DATA SUPPLIED: Begin
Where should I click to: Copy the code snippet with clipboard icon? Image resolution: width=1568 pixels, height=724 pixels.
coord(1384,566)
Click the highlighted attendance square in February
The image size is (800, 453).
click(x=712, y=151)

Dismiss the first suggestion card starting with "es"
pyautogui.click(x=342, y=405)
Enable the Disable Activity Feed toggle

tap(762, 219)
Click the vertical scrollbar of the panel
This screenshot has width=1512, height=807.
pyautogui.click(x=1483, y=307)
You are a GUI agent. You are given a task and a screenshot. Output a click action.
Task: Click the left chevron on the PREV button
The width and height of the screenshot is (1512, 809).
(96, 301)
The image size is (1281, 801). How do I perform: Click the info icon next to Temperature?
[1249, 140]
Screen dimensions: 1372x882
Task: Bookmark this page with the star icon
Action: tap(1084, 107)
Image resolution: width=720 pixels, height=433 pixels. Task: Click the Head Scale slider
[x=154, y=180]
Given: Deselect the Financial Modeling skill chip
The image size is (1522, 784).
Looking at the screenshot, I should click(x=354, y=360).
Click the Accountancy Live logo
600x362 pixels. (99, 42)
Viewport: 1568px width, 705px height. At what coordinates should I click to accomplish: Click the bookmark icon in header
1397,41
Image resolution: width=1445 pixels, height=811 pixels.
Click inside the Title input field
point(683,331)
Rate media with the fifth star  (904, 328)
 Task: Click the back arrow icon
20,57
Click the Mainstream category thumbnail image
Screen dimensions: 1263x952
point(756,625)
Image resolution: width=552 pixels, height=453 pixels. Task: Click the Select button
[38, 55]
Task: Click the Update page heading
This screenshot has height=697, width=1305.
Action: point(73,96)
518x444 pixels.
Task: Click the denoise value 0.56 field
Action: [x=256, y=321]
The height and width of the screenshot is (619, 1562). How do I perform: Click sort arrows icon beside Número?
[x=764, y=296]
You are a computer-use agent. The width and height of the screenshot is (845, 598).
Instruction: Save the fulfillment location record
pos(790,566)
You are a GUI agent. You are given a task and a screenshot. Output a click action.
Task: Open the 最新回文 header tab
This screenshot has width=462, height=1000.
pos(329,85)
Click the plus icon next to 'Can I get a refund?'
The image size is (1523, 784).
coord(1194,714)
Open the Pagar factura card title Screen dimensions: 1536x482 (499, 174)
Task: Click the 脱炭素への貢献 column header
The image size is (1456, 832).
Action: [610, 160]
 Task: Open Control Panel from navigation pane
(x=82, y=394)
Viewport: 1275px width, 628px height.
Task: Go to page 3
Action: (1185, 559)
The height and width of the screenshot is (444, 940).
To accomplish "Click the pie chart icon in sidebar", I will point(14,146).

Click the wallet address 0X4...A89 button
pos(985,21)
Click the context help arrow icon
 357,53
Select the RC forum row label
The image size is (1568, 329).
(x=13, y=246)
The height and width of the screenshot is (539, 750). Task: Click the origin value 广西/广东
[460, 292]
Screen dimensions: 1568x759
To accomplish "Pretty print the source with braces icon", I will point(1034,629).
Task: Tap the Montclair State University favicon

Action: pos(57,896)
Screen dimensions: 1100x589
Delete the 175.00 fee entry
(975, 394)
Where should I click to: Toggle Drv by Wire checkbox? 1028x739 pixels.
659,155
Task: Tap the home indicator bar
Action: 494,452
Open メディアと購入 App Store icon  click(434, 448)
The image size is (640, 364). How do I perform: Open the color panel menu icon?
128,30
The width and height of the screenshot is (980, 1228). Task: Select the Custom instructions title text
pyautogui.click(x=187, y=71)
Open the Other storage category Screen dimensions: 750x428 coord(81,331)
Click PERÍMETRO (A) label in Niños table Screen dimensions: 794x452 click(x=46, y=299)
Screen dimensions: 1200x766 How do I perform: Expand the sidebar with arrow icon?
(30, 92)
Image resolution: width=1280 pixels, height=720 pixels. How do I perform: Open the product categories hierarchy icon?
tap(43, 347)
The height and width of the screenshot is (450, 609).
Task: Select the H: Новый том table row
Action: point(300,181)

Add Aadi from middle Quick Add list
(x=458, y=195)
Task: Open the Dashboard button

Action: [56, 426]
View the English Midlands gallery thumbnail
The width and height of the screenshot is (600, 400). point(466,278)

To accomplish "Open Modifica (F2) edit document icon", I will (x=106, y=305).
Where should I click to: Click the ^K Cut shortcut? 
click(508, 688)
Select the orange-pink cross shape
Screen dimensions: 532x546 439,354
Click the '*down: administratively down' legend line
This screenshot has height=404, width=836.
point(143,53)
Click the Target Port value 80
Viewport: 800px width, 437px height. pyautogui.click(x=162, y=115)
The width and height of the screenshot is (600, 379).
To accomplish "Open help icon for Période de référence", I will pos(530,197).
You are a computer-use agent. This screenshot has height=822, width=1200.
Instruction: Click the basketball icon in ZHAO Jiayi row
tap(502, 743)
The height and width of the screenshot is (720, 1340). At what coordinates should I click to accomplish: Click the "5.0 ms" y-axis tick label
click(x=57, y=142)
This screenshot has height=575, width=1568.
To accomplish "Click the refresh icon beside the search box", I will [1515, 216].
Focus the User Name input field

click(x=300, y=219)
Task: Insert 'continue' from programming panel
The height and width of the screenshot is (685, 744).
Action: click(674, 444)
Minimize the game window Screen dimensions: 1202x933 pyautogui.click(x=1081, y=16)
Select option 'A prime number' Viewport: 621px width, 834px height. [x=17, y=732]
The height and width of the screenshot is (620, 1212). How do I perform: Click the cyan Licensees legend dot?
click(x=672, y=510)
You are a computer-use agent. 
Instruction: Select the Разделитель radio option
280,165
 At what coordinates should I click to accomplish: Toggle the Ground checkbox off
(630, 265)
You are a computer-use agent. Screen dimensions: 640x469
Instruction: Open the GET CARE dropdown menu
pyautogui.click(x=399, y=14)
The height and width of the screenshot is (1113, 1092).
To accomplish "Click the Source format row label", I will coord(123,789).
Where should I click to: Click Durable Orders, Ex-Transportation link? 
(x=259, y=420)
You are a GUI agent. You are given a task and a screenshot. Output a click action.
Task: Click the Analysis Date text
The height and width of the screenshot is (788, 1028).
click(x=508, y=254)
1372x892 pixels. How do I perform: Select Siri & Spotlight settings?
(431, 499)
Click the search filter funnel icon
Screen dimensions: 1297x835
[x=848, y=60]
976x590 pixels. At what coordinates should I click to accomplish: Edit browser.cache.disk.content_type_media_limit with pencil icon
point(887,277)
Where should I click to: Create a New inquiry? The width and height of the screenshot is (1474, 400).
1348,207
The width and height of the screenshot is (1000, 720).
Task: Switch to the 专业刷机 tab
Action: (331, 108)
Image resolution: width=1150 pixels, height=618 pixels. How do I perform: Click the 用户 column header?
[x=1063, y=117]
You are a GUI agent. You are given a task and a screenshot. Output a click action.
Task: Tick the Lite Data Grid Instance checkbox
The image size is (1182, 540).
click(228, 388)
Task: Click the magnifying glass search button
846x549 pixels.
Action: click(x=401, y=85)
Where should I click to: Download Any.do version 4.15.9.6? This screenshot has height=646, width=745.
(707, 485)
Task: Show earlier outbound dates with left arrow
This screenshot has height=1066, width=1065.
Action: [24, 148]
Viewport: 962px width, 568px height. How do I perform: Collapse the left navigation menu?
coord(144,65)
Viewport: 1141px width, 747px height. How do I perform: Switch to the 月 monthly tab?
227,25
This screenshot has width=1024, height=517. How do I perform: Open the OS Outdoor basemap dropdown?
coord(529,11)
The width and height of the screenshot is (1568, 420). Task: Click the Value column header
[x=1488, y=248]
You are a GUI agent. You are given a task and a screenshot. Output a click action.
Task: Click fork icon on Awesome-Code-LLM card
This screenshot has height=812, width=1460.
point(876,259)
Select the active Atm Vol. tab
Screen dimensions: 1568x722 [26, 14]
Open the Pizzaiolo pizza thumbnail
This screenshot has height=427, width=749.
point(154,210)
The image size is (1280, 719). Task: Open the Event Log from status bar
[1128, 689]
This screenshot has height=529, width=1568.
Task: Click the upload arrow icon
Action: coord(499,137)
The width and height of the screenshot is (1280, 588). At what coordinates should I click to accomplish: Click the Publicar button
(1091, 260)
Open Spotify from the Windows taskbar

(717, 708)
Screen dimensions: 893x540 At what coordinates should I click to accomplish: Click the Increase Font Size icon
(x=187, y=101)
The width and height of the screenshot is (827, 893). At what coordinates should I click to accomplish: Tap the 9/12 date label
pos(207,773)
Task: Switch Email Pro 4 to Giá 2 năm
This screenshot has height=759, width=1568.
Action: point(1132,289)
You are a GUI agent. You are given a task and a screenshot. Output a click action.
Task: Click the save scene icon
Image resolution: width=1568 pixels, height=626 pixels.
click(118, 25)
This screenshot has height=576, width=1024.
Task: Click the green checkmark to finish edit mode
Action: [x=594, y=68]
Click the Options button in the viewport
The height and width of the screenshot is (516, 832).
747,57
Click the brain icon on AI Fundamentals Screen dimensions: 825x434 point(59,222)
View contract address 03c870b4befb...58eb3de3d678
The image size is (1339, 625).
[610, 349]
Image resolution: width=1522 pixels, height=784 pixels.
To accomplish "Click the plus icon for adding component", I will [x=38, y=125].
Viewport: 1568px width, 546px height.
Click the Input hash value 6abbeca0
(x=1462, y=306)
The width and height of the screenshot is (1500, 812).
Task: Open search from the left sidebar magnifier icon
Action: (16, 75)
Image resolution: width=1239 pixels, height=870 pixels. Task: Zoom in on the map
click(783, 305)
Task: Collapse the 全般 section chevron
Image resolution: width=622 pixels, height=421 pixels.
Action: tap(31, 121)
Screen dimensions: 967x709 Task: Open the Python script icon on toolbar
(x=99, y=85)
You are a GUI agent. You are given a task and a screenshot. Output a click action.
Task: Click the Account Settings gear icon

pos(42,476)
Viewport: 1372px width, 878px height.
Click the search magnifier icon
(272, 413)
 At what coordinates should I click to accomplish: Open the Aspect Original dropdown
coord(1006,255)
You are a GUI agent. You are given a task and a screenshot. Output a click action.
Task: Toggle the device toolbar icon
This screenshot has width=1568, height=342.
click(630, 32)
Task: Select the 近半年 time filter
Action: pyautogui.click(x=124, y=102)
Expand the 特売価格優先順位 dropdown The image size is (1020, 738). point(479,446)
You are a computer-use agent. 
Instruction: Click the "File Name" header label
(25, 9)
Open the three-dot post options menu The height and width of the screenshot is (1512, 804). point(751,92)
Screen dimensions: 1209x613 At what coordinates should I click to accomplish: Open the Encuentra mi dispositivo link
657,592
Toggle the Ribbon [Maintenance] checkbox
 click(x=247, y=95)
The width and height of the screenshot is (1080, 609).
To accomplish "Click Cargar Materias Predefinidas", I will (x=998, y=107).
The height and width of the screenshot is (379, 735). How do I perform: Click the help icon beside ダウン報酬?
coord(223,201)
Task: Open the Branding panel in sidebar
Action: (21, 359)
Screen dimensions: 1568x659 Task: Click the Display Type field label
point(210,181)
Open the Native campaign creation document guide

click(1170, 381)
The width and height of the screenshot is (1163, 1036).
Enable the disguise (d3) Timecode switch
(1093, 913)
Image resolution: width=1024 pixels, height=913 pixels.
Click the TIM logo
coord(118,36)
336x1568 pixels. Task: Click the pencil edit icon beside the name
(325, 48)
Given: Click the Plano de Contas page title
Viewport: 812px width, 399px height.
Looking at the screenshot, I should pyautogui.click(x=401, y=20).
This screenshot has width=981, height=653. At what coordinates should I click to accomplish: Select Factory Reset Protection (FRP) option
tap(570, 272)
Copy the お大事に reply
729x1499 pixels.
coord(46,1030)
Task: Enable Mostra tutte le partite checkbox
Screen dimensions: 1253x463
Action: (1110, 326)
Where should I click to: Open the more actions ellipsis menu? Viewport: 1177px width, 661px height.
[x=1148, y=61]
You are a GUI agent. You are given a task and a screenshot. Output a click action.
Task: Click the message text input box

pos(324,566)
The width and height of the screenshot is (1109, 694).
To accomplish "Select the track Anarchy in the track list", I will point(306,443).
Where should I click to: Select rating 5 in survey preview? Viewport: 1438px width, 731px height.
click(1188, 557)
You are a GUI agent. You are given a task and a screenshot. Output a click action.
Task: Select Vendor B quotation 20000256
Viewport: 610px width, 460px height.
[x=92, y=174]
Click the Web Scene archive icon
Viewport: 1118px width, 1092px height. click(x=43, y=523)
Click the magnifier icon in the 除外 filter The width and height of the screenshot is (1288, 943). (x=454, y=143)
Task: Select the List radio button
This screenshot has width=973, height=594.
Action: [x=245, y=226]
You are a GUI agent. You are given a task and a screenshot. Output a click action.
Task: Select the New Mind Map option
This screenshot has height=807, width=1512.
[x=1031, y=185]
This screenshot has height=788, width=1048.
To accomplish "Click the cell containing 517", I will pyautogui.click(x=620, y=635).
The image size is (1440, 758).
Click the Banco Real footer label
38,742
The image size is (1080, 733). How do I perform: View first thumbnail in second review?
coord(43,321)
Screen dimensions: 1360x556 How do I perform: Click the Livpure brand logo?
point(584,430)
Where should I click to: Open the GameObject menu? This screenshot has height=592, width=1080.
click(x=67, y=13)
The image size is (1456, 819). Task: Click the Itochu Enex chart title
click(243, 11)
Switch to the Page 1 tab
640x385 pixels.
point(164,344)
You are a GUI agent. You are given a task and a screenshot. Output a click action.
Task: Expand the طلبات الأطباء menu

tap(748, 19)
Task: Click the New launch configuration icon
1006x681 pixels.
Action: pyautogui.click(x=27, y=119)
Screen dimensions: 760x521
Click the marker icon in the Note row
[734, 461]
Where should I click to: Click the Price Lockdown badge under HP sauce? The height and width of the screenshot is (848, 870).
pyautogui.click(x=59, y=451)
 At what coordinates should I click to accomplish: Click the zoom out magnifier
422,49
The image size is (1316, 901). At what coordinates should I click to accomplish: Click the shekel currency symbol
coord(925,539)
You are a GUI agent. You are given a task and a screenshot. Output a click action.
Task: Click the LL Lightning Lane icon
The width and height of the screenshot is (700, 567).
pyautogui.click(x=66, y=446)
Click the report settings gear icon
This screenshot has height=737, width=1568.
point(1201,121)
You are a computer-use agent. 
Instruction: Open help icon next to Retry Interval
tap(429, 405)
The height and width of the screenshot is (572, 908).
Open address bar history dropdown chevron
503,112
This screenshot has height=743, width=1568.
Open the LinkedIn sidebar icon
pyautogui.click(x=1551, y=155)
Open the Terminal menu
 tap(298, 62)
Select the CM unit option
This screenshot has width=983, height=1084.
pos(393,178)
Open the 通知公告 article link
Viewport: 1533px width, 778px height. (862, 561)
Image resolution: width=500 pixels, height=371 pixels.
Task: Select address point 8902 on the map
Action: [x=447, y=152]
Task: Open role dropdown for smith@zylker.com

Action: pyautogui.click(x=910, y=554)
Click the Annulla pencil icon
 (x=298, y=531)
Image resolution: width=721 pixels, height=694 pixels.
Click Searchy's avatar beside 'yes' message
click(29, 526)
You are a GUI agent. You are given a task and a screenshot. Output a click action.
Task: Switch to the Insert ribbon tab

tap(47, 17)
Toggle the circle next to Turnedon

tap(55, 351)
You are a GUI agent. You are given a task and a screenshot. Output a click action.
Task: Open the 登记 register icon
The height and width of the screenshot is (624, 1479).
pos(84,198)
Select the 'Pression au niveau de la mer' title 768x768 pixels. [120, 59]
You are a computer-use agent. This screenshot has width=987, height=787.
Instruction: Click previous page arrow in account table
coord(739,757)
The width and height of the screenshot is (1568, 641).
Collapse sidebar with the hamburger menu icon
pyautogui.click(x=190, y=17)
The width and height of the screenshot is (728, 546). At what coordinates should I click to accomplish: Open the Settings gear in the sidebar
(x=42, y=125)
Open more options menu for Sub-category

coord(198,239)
DATA SUPPLIED: End
Check each line of the material for the word "computer", then say how many have it. Give the number only.

ANSWER FOR THIS EXERCISE - 7